Question

Find the limit.$$\lim _{x \rightarrow-3} \frac{2}{x+2}$$

Answer

**step1 Evaluate the expression by substituting the given value for x**

To find the limit of the expression as $$x$$ approaches a certain value, if the expression is well-behaved (continuous) at that value, we can directly substitute the value of $$x$$ into the expression. In this case, we need to substitute $$-3$$ for $$x$$ in the given expression.

$$\frac{2}{x+2}$$

Substitute $$x = -3$$ into the expression:

$$\frac{2}{-3+2}$$

**step2 Perform the arithmetic calculation**

Now, perform the addition in the denominator and then the division to find the final value.

$$-3+2 = -1$$

So, the expression becomes:

$$\frac{2}{-1}$$

Finally, perform the division:

$$\frac{2}{-1} = -2$$

Alternative answer

Answer: -2 Explain
This is a question about finding what a math expression becomes when a variable gets very, very close to a specific number. The solving step is:

Okay, so we have this fraction $\frac{2}{x+2}$, and we want to see what it's super close to when $x$ gets really, really close to -3.

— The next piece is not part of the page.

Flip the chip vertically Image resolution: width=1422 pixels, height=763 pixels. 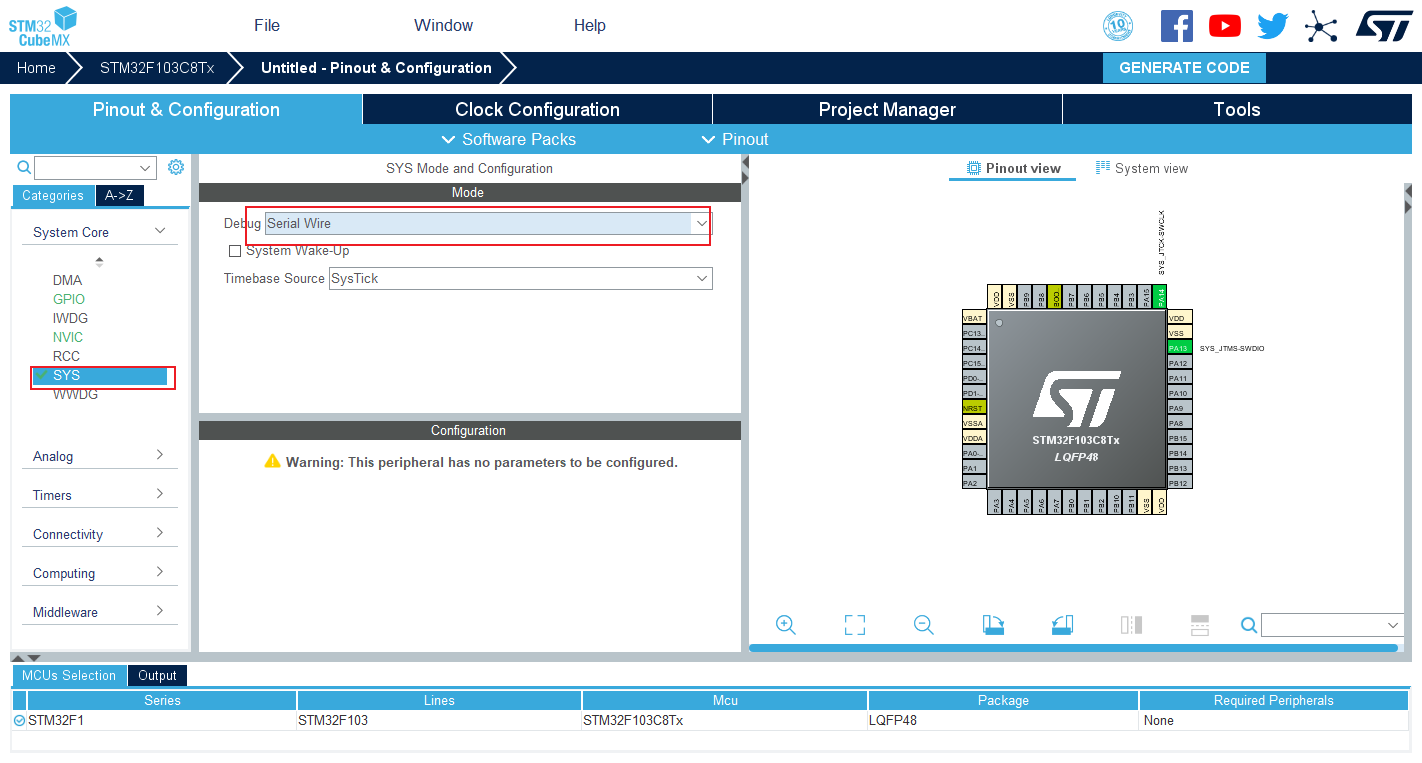[1199, 624]
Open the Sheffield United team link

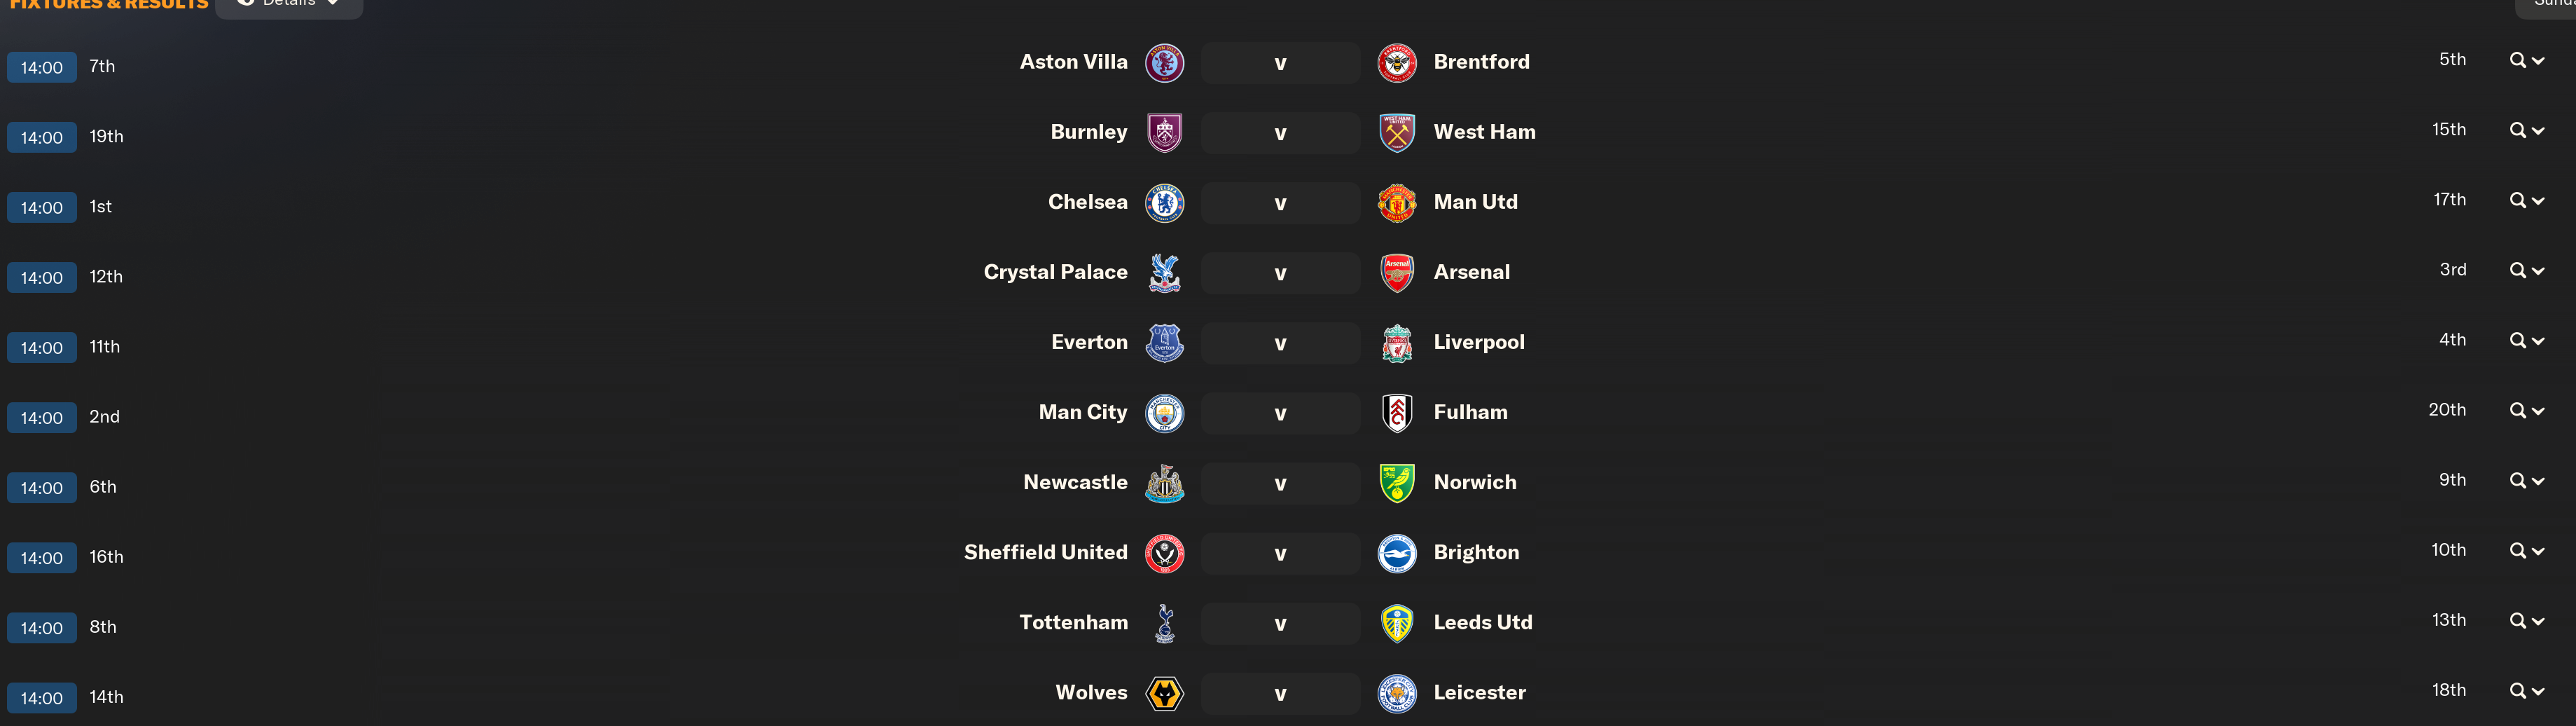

The coolest trick for problems like this, especially when the bottom part of the fraction doesn't turn into zero, is to just plug in the number!

1. Let's look at the top part: It's just '2'. That stays the same!
2. Now, let's look at the bottom part: It's 'x + 2'. If $x$ is -3, then it becomes $-3 + 2$.
3. $-3 + 2$ is just $-1$.
4. So, now our fraction looks like $\frac{2}{-1}$.

And what is $\frac{2}{-1}$? It's just -2!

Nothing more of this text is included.